- **ASSIGNMENT**: Line filter on the word "computer": copy each matching line from the entries.

- **Dataset entries**:
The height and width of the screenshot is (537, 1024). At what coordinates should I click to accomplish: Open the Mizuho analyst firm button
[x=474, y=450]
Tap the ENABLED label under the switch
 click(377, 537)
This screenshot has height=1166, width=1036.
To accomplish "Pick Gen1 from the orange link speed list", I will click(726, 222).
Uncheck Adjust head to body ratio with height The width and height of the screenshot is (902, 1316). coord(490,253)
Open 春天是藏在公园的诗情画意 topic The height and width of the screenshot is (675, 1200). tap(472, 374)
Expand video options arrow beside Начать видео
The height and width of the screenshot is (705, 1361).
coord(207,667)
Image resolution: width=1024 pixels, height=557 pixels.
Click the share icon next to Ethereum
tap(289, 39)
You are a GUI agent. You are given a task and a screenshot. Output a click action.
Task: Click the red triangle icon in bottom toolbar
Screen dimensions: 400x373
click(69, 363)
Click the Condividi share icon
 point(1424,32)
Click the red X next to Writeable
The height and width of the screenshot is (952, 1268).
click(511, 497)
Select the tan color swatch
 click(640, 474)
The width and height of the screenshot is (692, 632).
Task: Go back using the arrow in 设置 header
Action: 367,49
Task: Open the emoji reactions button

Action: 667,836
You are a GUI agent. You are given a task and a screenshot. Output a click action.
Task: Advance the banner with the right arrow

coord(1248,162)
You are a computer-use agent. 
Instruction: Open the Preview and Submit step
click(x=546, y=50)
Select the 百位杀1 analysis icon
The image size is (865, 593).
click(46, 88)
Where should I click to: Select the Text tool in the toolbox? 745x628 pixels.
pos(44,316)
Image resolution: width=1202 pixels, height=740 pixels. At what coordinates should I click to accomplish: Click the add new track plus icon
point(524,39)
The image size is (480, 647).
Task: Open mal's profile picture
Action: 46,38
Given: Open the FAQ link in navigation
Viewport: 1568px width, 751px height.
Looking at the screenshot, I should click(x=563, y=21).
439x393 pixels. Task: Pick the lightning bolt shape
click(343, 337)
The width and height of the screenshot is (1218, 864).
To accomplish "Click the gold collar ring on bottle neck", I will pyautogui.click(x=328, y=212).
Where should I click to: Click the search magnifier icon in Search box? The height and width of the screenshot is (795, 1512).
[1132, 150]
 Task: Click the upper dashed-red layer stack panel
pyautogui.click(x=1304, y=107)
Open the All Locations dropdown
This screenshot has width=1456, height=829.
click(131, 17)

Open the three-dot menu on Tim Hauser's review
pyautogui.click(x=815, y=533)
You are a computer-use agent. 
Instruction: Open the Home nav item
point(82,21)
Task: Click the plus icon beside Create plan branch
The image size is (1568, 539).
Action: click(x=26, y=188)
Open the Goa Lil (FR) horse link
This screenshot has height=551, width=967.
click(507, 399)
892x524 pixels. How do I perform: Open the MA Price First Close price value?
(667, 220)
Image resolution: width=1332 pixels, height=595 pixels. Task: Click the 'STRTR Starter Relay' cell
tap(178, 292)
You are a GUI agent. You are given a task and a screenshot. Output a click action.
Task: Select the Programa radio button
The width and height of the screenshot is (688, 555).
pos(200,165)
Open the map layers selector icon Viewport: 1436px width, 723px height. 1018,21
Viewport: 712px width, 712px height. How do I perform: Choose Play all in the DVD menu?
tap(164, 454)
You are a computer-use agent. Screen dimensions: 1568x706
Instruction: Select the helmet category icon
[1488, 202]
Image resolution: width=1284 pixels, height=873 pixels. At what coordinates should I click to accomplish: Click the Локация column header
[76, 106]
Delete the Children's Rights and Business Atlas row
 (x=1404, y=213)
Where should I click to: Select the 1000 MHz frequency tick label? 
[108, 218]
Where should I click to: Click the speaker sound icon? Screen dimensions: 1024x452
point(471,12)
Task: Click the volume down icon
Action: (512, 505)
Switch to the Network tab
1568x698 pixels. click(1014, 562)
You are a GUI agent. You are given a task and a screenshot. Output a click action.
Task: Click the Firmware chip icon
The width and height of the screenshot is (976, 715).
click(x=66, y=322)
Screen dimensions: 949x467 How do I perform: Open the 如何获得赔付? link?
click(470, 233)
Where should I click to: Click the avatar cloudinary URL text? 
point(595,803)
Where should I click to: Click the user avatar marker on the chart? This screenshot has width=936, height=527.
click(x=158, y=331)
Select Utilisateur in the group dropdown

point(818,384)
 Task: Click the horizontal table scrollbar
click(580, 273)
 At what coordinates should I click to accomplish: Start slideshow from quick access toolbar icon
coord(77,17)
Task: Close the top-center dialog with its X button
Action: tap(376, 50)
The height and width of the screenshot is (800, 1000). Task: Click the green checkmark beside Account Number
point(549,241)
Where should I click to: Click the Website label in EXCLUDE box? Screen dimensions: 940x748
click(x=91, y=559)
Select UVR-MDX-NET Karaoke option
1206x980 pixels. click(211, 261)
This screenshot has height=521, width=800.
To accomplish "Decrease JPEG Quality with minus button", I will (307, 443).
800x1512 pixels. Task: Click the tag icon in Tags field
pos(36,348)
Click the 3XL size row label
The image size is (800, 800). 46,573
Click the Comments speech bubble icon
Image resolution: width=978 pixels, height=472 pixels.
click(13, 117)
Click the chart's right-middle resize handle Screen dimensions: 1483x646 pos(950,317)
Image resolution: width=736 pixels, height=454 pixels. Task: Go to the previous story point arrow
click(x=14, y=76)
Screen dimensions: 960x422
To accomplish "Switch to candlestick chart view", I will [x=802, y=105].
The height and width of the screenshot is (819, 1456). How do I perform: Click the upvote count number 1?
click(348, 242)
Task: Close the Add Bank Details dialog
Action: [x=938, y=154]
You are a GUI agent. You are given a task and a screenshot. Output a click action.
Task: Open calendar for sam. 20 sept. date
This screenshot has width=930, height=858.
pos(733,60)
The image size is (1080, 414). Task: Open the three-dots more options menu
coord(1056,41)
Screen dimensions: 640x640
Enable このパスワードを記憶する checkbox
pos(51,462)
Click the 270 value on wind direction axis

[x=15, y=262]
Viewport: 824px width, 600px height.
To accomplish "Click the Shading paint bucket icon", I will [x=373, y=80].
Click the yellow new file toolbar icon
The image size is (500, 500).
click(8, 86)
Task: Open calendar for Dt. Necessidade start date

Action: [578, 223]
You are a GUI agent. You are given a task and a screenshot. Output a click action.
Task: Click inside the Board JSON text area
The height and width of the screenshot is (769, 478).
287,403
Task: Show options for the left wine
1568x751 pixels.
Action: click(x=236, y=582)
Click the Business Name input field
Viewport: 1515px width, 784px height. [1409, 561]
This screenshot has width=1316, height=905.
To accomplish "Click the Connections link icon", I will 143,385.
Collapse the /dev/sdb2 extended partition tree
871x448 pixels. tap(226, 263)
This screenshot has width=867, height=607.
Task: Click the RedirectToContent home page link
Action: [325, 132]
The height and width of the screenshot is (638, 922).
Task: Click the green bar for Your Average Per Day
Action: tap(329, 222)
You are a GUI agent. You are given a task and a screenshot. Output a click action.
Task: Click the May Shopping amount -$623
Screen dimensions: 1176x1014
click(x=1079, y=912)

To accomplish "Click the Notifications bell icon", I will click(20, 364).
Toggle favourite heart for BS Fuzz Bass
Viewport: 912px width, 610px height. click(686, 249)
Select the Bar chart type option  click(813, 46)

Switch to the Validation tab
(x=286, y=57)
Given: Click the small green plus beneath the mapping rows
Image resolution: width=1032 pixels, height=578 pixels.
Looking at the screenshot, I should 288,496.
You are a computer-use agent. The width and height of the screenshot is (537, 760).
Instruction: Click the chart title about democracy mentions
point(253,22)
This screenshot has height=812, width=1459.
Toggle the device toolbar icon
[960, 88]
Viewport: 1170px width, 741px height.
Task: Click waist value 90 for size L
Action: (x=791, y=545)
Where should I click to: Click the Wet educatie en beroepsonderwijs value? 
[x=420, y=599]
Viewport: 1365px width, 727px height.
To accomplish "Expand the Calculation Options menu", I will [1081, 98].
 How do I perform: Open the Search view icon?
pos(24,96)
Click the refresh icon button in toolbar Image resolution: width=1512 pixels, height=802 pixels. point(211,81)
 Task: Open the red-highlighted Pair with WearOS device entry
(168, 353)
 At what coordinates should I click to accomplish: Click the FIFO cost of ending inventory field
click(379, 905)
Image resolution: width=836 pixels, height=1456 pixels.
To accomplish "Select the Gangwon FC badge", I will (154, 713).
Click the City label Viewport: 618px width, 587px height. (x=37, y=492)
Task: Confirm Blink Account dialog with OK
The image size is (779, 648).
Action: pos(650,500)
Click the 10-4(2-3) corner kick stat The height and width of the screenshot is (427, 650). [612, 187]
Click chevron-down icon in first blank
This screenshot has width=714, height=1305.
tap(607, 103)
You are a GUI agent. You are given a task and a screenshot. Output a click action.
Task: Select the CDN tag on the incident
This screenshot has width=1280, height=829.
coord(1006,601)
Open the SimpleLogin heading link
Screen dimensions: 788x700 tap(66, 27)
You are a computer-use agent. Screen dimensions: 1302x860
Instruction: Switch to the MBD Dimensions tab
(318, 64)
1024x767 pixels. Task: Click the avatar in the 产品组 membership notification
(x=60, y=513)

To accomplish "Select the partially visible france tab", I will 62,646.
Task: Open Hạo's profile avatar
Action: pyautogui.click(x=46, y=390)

- **WRITTEN RESPONSE**:
You are a computer-use agent. 
You are a computer-use agent. 
You are a computer-use agent. Screen dimensions: 1568x706
You are a computer-use agent. The width and height of the screenshot is (537, 760).
You are a computer-use agent. Screen dimensions: 1302x860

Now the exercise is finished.